*Written request*: Continue the pressure cooker Chicken Kabsa recipe below from the point where it stops.

*Page excerpt*:
++++
I remember the first time I tasted authentic Kabsa. It was at a friend’s family gathering, a massive platter of fragrant, golden rice piled high with the most succulent chicken I’d ever had. I was hooked. But when I tried to recreate it at home, it was an all-day affair. I spent years chasing that flavor, trying to fit a slow-cooked tradition into my busy American life.
The breakthrough came from a surprising place: my trusty pressure cooker. I discovered that by blooming the whole spices directly in the pot before adding the aromatics, the high pressure didn’t just cook the chicken; it infused every single grain of rice with layers of complex, savory flavor in a fraction of the time. It’s a game-changer.
This isn’t just a shortcut; it’s a smarter way to get that deep, authentic taste without simmering for hours. My promise to you is a foolproof recipe for Chicken Kabsa that delivers tender, fall-off-the-bone chicken and perfectly fluffy, aromatic rice. It’s a stunning one-pot meal you can realistically make on a Tuesday night.
Recipe Card
| Course | Dinner, Main Course, Chicken |
| Cuisine | Middle Eastern, Saudi Arabian |
| Featuring | Pressure Cooker, One-Pot Meal, Aromatic Spices, Basmati Rice, Weeknight Dinner |
| Prep Time | 15 minutes |
| Cook Time | 25 minutes |
| Total Time | 40 minutes |
| Servings | 6 servings |
| Calories | 580 kcal |
| Author | Silas |
Ingredients
- 2.5 lbs bone-in, skin-on chicken pieces (thighs and drumsticks work best)
- 2 tbsp olive oil or ghee
- 1 large yellow onion, finely chopped
- 4 cloves garlic, minced
- 1 tbsp fresh ginger, grated
- 1 jalapeño or serrano pepper, finely chopped (optional, for a little heat)
- 2 tbsp tomato paste
- 1 large tomato, grated or finely chopped
- 3 tbsp Kabsa spice mix (store-bought or homemade)
- 1 dried black lime (loomi), pierced a few times with a knife
- 1 cinnamon stick
- 4 green cardamom pods, lightly crushed
- 4 whole cloves
- 1 tsp kosher salt, plus more to taste
- 1/2 tsp black pepper, freshly ground
- 2.5 cups long-grain basmati rice, rinsed thoroughly
- 3 cups low-sodium chicken broth
- For Garnish (optional): 1/4 cup toasted slivered almonds, 1/4 cup golden raisins, 2 tbsp fresh cilantro or parsley, chopped
A Note on Key Ingredients: Use good quality, long-grain Basmati rice. Rinsing it until the water runs clear is non-negotiable for fluffy, separate grains. Bone-in chicken releases collagen and fat, creating a much richer broth and more flavorful rice. If you can’t find a pre-made Kabsa spice mix, a good starting point is a blend of black pepper, allspice, cardamom, cinnamon, cloves, and ground dried lime.
++++
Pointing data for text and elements
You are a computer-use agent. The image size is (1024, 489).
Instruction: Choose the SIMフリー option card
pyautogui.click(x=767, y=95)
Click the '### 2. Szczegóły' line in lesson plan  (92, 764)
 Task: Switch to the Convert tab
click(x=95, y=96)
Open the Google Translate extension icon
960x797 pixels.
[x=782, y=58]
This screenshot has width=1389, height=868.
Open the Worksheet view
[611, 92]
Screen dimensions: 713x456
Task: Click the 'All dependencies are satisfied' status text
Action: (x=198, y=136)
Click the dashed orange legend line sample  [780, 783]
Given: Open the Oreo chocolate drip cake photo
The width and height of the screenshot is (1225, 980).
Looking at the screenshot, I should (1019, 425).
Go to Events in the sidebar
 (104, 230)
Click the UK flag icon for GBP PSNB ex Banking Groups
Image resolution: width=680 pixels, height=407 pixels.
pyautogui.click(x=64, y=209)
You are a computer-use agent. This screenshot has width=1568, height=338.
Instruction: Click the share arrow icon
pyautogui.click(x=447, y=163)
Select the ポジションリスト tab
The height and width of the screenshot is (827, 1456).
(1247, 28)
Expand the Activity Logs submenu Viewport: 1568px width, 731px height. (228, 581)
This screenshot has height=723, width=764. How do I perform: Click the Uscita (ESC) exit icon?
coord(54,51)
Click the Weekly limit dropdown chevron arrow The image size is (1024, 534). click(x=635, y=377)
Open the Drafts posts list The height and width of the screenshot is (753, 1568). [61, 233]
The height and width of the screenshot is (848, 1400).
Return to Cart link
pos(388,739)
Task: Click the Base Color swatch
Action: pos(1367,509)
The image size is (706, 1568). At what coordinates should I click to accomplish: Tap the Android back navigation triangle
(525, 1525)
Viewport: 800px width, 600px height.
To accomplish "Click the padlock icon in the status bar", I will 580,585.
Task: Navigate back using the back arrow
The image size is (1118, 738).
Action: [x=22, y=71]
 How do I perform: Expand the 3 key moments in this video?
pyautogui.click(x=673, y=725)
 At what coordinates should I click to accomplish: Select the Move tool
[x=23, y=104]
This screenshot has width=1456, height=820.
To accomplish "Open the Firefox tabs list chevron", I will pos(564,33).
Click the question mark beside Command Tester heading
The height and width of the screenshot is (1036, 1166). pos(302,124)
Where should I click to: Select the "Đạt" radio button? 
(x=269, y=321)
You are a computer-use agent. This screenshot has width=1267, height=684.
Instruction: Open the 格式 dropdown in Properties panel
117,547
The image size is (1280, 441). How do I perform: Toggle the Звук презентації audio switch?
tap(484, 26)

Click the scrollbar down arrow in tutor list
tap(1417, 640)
++++
*Answer*:
Instructions
- Prepare the Rice: Rinse the basmati rice in a fine-mesh sieve under cold running water until the water runs clear. This can take a few minutes. Set aside to drain completely.
- Sauté Aromatics: Set your pressure cooker (like an Instant Pot) to the “Sauté” function on high. Add the olive oil. Once hot, add the whole spices: cinnamon stick, cardamom pods, and cloves. Toast for 30-45 seconds until fragrant. Add the chopped onion and cook, stirring occasionally, until softened and translucent, about 5-6 minutes.
- Brown the Chicken: Season the chicken pieces generously with salt and pepper. Add them to the pot, skin-side down. Sear for 3-4 minutes per side until golden brown. You may need to do this in two batches to avoid overcrowding the pot. Remove the chicken and set it aside on a plate.
- Build the Flavor Base: Add the minced garlic, ginger, and optional jalapeño to the pot. Cook for 1 minute until fragrant. Stir in the tomato paste and cook for another minute, allowing it to caramelize slightly. Add the grated tomato, Kabsa spice mix, and the pierced dried lime. Stir everything together and cook for 2 minutes.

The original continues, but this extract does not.